The original version (0.2) of cuxfilter, most known for the backend powering the Mortgage Viz Demo, has been moved into the GTC-2018-mortgage-visualization branch branch. As it has a much more complicated backend and javascript API, we’ve decided to focus more on the streamlined notebook focused version here.

Usage

Example 1

Open In Studio Lab

Open In Colab

import cuxfilter

#update data_dir if you have downloaded datasets elsewhere
DATA_DIR = './data'
from cuxfilter.sampledata import datasets_check
datasets_check('auto_accidents', base_dir=DATA_DIR)

cux_df = cuxfilter.DataFrame.from_arrow(DATA_DIR+'/auto_accidents.arrow')
cux_df.data['ST_CASE'] = cux_df.data['ST_CASE'].astype('float64')

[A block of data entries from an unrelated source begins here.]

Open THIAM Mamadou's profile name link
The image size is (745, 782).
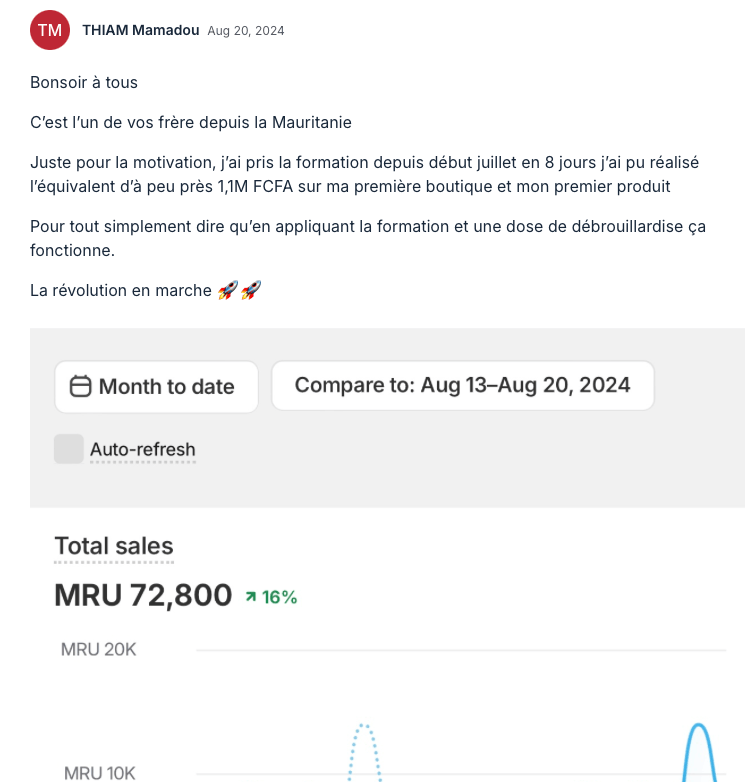(x=141, y=30)
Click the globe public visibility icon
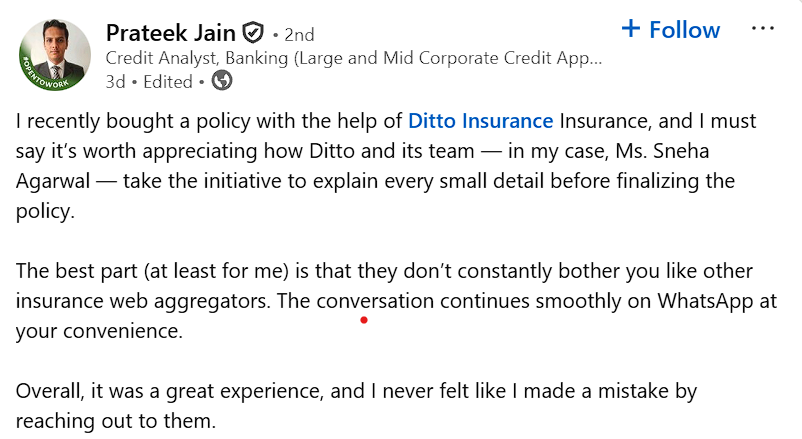The image size is (802, 439). click(223, 81)
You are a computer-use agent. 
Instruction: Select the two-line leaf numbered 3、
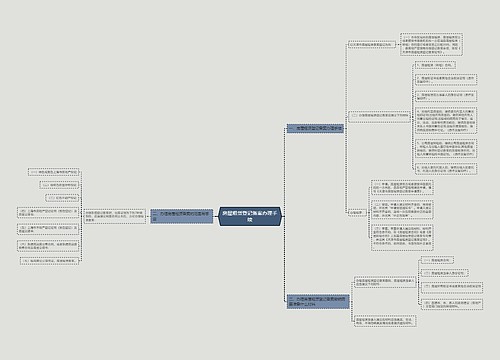pyautogui.click(x=446, y=96)
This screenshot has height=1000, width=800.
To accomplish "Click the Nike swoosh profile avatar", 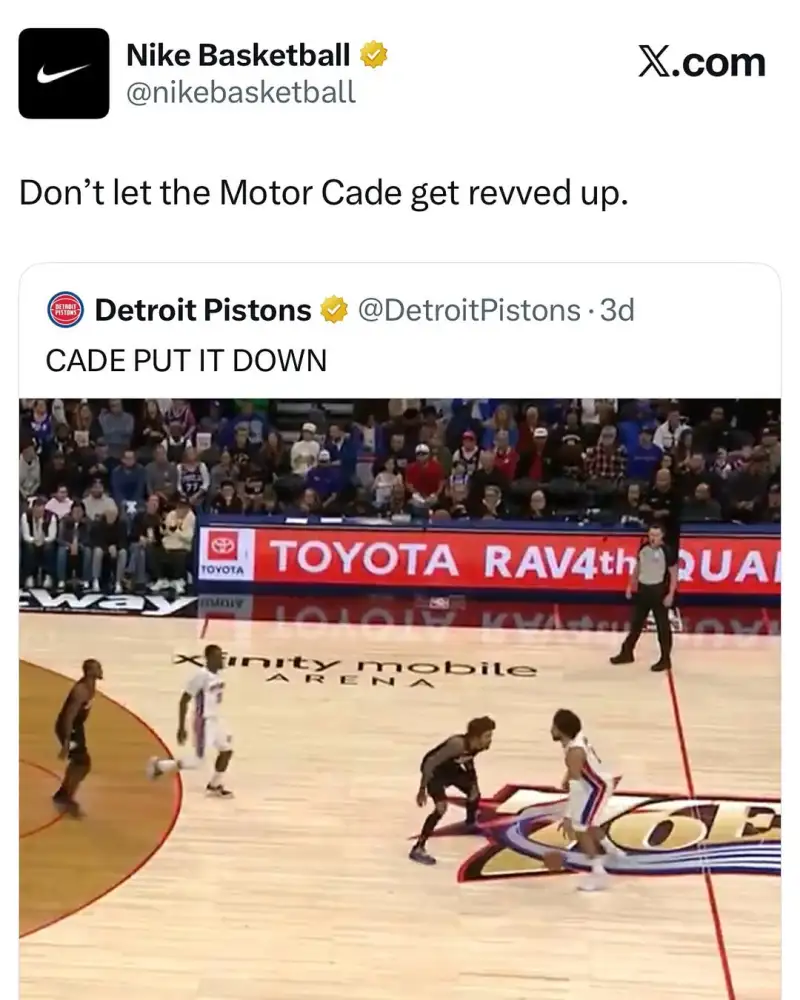I will point(64,73).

label_map = {1: 'Sunday',    2: 'Monday',    3: 'Tuesday',    4: 'Wednesday',   5: 'Thursday',    6: 'Friday',    7: 'Saturday',    9: 'Unknown'}
cux_df.data['DAY_WEEK_STR'] = cux_df.data.DAY_WEEK.map(label_map)
gtc_demo_red_blue_palette = [ "#3182bd", "#6baed6", "#7b8ed8", "#e26798", "#ff0068" , "#323232" ]

#declare charts
chart1 = cuxfilter.charts.scatter(x='dropoff_x', y='dropoff_y', aggregate_col='DAY_WEEK', aggregate_fn='mean',
                                color_palette=gtc_demo_red_blue_palette, tile_provider='CartoLight', unselected_alpha=0.2,
                                pixel_shade_type='linear')
chart2 = cuxfilter.charts.multi_select('YEAR')
chart3 = cuxfilter.charts.bar('DAY_WEEK_STR')
chart4 = cuxfilter.charts.bar('MONTH')

#declare dashboard
d = cux_df.dashboard([chart1, chart3, chart4], sidebar=[chart2], layout=cuxfilter.layouts.feature_and_double_base, title='Auto Accident Dataset')

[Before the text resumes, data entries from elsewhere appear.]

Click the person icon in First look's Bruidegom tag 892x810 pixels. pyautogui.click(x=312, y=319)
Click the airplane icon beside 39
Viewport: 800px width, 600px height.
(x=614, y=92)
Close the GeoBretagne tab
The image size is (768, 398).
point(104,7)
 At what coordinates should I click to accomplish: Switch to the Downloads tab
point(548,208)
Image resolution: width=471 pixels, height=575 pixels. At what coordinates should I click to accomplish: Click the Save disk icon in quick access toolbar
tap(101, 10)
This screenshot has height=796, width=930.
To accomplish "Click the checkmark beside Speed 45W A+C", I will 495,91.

# run the dashboard as a webapp:
# Bokeh and Datashader based charts also have a `save` tool on the side toolbar, which can download and save the individual chart when interacting with the dashboard.
# d.show('jupyter-notebook/lab-url')

#run the dashboard within the notebook cell
d.app()

output dashboard

Example 2

Open In Studio Lab

Open In Colab

import cuxfilter

#update data_dir if you have downloaded datasets elsewhere
DATA_DIR = './data'
from cuxfilter.sampledata import datasets_check
datasets_check('mortgage', base_dir=DATA_DIR)

cux_df = cuxfilter.DataFrame.from_arrow(DATA_DIR + '/146M_predictions_v2.arrow')

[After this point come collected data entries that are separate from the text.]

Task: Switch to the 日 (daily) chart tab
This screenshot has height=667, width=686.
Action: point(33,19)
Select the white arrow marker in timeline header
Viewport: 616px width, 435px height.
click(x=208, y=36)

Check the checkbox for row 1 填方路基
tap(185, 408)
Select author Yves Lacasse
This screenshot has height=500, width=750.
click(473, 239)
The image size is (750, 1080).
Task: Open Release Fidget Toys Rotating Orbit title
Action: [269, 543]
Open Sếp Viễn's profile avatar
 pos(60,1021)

geoJSONSource='https://raw.githubusercontent.com/rapidsai/cuxfilter/GTC-2018-mortgage-visualization/javascript/demos/GTC%20demo/src/data/zip3-ms-rhs-lessprops.json'

chart0 = cuxfilter.charts.choropleth( x='zip', color_column='delinquency_12_prediction', color_aggregate_fn='mean',
            elevation_column='current_actual_upb', elevation_factor=0.00001, elevation_aggregate_fn='sum',
            geoJSONSource=geoJSONSource
)
chart2 = cuxfilter.charts.bar('delinquency_12_prediction',data_points=50)
chart3 = cuxfilter.charts.range_slider('borrower_credit_score',data_points=50)
chart1 = cuxfilter.charts.drop_down('dti')

#declare dashboard
d = cux_df.dashboard([chart0, chart2],sidebar=[chart3, chart1], layout=cuxfilter.layouts.feature_and_double_base,theme = cuxfilter.themes.dark, title='Mortgage Dashboard')

# run the dashboard within the notebook cell
# Bokeh and Datashader based charts also have a `save` tool on the side toolbar, which can download and save the individual chart when interacting with the dashboard.
# d.app()

#run the dashboard as a webapp:
# if running on a port other than localhost:8888, run d.show(jupyter-notebook-lab-url:port)
d.show()

output dashboard

Documentation

Full documentation can be found on the RAPIDS docs page.

Troubleshooting help can be found on our troubleshooting page.

General Dependencies

  • python
  • cudf
  • datashader
  • cupy
  • panel
  • bokeh
  • pyproj
  • geopandas
  • jupyter-server-proxy

Quick Start

Please see the Demo Docker Repository, choosing a tag based on the NVIDIA CUDA version you’re running. This provides a ready to run Docker container with example notebooks and data, showcasing how you can utilize cuxfilter, cuDF and other RAPIDS libraries.

Installation

CUDA/GPU requirements

  • CUDA 12.2+
  • Volta architecture or newer (Compute Capability >=7.0)

Conda

cuxfilter can be installed with conda. You can get a minimal conda installation with miniforge.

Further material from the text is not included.